I am trying to fetch the top 'n' result using 'largest' but the behavior is odd in my opinion. It would be great if someone can help me understand why the behavior is like this.
filter = pd.DataFrame([['user1','item2',2,1],
['user1','item1',2,0.666667],
['user1','item3',2,0.500000]],
columns=['user_id','item_id','num_transactions','RCP'])
sort_RCP_df = (
filter.set_index("item_id")
.groupby(["user_id"])["RCP"]
.nlargest(2)
.reset_index()
)
print(sort_RCP_df)
user_id item_id RCP
user1 item2 1.000000
user1 item1 0.666667
If I keep nlargest(2), then I get the correct output but if I change the value to 3, I only get the columns item_id and RCP.
filter = pd.DataFrame([['user1','item2',2,1],
['user1','item1',2,0.666667],
['user1','item3',2,0.500000]],
columns=['user_id','item_id','num_transactions','RCP'])
sort_RCP_df = (
filter.set_index("item_id")
.groupby(["user_id"])["RCP"]
.nlargest(3)
.reset_index()
)
print(sort_RCP_df)
item_id RCP
item2 1.000000
item1 0.666667
item3 0.500000
Why does the column 'user_id' not appear with nlargest = 3?
And if this the expected behavior, is there a way I can make 'user_id' part of the output as well?
The docs hint at the cause of the issue because in the Notes they explicitly call out a performance consideration:
Faster than
.sort_values(ascending=False).head(n)
for small n relative to the size of the Series object.
If you look deep into the code, Series.nlargest
/Series.nsmallest
are handled by the SelectNSeries
class in pandas/core/algorithms.
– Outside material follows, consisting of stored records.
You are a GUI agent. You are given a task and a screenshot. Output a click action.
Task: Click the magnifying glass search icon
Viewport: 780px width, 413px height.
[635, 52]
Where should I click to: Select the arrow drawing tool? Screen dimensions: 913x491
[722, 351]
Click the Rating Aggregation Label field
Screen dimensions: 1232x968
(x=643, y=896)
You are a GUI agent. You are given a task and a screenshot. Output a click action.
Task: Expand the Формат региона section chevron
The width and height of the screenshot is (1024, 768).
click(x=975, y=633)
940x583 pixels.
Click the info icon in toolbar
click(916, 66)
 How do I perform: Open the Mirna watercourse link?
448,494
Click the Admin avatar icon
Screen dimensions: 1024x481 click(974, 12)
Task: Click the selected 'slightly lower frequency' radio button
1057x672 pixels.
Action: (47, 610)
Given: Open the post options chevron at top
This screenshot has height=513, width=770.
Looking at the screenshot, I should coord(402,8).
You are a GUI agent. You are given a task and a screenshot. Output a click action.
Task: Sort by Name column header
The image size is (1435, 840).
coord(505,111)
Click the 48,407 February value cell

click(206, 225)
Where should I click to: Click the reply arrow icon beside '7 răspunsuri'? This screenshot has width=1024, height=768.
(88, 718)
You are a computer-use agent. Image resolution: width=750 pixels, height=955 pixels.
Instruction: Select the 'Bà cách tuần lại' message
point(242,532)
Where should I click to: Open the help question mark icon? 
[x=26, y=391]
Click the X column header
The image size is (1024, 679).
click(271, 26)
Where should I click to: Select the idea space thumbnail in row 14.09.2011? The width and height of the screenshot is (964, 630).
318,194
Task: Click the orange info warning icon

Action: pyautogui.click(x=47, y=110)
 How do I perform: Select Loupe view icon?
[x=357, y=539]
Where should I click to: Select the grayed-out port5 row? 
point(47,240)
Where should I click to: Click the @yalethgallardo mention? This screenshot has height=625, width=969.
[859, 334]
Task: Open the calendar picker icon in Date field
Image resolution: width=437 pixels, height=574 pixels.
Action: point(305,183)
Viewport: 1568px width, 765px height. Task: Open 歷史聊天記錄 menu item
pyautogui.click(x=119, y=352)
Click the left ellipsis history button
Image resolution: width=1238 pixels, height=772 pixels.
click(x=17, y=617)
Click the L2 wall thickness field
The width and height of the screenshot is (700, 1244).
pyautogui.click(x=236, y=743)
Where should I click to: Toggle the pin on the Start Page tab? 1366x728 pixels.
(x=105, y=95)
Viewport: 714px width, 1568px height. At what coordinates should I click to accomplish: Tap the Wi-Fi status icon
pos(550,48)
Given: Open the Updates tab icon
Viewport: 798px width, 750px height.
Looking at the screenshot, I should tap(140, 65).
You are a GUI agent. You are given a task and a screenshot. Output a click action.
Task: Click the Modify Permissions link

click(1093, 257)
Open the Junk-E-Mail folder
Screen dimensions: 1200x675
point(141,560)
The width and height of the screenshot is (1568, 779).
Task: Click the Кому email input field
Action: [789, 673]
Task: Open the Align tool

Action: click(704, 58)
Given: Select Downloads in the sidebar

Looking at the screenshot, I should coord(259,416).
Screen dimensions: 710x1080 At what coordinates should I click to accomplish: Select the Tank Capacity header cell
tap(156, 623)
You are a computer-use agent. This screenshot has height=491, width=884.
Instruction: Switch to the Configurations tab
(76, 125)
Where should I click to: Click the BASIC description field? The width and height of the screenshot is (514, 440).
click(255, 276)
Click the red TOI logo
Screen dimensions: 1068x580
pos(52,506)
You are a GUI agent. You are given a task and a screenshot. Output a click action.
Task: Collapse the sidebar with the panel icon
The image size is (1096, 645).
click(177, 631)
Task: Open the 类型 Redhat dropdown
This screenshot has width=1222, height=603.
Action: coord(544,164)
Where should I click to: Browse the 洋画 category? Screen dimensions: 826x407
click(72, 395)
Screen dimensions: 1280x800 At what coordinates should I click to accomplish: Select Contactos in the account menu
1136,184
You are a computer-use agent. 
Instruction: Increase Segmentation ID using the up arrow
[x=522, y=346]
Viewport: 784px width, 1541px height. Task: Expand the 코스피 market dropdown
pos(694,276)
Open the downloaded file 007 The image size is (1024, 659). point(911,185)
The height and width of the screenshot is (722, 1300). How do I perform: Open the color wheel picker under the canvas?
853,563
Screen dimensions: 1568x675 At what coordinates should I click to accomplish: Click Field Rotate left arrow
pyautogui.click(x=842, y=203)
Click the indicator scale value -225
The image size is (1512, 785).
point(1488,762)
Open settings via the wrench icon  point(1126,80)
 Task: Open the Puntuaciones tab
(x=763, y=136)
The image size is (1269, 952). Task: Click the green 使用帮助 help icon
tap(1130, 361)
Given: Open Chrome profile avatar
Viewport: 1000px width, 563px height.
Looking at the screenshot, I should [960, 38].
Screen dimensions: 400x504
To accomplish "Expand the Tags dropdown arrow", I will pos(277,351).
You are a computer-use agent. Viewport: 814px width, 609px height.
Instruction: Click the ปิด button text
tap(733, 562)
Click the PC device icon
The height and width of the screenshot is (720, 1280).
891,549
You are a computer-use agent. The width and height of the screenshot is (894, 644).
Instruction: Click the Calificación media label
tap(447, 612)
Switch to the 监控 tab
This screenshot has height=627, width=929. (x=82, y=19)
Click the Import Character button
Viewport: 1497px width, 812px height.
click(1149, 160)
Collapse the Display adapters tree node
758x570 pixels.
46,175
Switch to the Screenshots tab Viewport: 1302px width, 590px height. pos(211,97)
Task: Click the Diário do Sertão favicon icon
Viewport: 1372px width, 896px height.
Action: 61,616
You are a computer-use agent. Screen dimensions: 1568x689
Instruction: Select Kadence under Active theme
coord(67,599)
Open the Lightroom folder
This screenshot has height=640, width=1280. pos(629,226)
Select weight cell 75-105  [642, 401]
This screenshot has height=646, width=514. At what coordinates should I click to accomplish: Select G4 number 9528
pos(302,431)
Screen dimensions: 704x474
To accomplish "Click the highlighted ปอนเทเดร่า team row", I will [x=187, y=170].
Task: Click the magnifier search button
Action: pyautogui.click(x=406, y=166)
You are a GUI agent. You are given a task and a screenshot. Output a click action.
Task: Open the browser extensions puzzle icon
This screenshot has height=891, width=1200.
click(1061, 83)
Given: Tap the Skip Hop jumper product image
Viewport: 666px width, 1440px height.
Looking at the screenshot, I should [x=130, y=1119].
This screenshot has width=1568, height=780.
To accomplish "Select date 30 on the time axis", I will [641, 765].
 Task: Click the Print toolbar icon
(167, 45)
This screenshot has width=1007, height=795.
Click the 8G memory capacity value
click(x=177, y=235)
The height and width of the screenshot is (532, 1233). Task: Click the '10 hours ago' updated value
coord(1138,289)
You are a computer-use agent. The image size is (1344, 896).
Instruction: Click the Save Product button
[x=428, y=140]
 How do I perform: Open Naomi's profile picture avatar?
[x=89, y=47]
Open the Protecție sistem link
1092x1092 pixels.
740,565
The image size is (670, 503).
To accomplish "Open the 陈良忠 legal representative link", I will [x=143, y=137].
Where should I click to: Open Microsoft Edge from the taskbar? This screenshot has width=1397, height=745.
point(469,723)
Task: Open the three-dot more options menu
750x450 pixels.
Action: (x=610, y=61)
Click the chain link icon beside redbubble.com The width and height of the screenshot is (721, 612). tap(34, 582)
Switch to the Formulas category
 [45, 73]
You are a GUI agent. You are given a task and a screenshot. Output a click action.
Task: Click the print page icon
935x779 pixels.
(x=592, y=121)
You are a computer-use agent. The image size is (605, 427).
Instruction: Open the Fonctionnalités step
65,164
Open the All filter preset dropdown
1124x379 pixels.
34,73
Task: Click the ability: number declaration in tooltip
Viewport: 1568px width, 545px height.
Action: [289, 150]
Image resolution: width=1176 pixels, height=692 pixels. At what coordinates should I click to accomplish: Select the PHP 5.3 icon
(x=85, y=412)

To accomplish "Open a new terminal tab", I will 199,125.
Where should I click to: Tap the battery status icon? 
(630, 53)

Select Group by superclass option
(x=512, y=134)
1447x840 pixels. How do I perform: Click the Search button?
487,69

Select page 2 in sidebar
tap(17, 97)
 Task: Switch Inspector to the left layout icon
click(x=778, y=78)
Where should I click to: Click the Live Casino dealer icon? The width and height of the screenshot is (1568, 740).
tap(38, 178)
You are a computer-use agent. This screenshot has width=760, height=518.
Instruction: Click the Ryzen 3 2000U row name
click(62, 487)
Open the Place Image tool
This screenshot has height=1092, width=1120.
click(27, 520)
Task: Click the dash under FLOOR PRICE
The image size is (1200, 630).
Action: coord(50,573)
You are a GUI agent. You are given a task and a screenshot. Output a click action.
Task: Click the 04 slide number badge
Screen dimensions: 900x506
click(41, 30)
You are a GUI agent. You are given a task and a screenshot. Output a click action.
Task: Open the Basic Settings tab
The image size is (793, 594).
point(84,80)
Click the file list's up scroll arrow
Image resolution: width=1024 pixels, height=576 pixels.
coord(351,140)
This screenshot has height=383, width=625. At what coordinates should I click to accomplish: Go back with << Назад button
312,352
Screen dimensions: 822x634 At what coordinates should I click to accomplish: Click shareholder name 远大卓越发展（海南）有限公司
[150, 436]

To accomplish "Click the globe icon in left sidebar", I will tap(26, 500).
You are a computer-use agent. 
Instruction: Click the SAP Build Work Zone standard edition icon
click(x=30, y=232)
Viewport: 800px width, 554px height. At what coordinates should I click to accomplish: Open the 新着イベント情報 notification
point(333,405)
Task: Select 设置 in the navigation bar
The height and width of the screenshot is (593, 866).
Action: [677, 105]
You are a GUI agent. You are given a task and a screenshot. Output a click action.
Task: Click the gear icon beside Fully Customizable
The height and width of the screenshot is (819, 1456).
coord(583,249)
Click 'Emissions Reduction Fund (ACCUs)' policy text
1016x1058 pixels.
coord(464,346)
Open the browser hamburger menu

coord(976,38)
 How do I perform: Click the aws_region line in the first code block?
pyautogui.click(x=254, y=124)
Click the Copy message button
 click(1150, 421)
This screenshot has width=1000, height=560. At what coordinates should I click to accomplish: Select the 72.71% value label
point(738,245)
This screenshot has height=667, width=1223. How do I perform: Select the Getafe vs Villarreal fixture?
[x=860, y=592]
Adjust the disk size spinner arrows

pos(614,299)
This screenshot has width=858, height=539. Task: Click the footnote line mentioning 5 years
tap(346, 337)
This class has different behavior depending upon n
relative to the length of the Series:
# slow method
if n >= len(self.obj):
ascending = method == "nsmallest"
return dropped.sort_values(ascending=ascending).head(n)
# fast method
arr, new_dtype = _ensure_data(dropped.values)
if method == "nlargest":
arr = -arr
if is_integer_dtype(new_dtype):
# GH 21426: ensure reverse ordering at boundaries
arr -= 1
...
The key take-away here is that when n >= length of Series
the call doesn't use the normal algorithm to calculate the largest/smallest value and instead just calculates it with sort_values
+ head
. We can see this manually matches your output if we substitute your nlargest call with this logic.
sort_RCP_df = (
filter.set_index("item_id")
.groupby(["user_id"])["RCP"]
.apply(lambda s: s.sort_values(ascending=False).head(2))
.reset_index()
)
# user_id item_id RCP
#0 user1 item2 1.000000
#1 user1 item1 0.666667